=== What you have to do ===
Continue the news article below on Vermont's study committee on involuntary outpatient commitment, picking up after its final sentence.

Counterpoint Fall 2018 • News • Page 18

WATERBURY – A study committee reviewing whether to recommend changes in Vermont’s involuntary outpatient commitment laws has met twice but not yet decided what to put in its report to the legislature.

The committee is scheduled to have two more public meetings to review involuntary outpatient commitment orders – called an order of nonhospitalization, or ONH – before its report is due on November 1.

Phoebe Sparrow Wagner of Brattleboro told other members that effects of the brutality of forced drugging, restraint and seclusion and the damage from the drugs ordered “can be disabling and permanent.”

“I know; I have been there,” she said. Those are the outcomes to which an ONH “when taken to its logical extreme, can and must lead.”

Wagner, who is on the committee in the role of an individual with lived experience of an ONH, concluded by saying, “This sort of coercion and cruelty masquerading as care doesn’t help anyone get better, it only chases them as far away from any ‘treatment’ as they can get.”

Involuntary hospitalization as the consequence of what was called “noncompliance” with an ONH came up frequently in the discussion. Many participants expressed frustration with the perceived lack of effective enforcement for noncompliance.

=== Data under study ===
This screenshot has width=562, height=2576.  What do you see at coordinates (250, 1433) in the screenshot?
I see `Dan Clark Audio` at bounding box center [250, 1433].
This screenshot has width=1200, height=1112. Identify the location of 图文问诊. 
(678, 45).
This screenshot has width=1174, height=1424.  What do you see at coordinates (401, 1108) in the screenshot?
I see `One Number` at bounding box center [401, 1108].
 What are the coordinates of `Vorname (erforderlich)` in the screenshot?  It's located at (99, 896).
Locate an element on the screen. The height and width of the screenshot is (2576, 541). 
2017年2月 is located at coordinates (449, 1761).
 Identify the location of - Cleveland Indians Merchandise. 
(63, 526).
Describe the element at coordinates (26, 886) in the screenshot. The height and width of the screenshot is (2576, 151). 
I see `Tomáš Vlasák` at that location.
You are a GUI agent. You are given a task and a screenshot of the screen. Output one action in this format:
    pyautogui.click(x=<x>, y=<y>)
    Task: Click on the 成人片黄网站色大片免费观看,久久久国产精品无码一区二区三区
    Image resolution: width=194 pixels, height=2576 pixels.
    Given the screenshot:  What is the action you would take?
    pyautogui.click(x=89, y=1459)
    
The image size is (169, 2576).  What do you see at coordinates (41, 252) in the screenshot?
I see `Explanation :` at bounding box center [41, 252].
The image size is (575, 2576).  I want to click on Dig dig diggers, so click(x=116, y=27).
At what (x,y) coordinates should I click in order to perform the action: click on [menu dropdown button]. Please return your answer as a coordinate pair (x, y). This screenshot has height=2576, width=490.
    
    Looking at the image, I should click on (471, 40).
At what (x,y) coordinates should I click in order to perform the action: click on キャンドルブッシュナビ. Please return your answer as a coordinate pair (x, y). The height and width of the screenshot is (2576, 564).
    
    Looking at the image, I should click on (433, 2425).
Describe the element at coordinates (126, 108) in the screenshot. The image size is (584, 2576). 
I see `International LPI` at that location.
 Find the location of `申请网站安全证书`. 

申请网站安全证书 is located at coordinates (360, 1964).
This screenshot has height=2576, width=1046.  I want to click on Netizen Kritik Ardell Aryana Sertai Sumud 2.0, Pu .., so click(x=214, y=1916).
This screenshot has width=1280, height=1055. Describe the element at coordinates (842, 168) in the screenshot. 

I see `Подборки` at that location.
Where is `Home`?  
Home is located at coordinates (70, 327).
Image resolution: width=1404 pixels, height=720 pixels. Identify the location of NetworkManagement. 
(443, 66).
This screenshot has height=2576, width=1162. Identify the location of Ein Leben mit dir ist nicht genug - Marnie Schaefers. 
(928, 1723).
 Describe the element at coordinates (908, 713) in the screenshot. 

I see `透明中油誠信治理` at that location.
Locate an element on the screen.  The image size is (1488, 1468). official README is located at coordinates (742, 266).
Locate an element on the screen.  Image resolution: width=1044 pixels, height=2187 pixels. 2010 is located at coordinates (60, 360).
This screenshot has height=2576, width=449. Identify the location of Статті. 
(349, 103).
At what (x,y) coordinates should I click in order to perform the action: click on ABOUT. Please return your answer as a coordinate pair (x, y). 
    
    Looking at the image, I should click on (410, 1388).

=== Your response ===
David Gartenstein of Windham County, the representative of the Department of State’s Attorneys and Sheriffs, urged that the criminal justice system be given a greater role in supervising people on an ONH and in determining how long they stay in the hospital if the orders arose based on a criminal charge.

Gartenstein – referencing people charged with crimes, but not convicted – said it was frustrating that that the model “for someone who’s engaged in criminal conduct” but is found not competent to stand trial, “is treatment, not supervision” under current law.

An ONH can be ordered through either the Family Division or the Criminal Division of the court, depending upon whether a person was first taken into custody on a claim that they were mentally ill and a danger, or based on a criminal charge. After the ONH is ordered, the person is in the legal custody of the Department of Mental Health and the case is under the Family Division’s authority.

At that point, Gartenstein said, the department makes the decision to discharge a person from the ONH “without court oversight or notice to the state.”

Data presented by the department indicated that in fiscal year 2017, of the 270 people placed on an ONH, more than 12 percent did not receive even one service from a community mental health agency. Some committee members said the numbers presumably showed the number of people who never showed up for a single appointment.

Calvin Moen, the representative from Vermont Psychiatric Survivors, pointed out that the data might also raise the question of whether services were offered, rather than whether people accessed them.

Moen presented a report to the committee on research that shows that “services that are provided on a voluntary basis have the best outcomes.”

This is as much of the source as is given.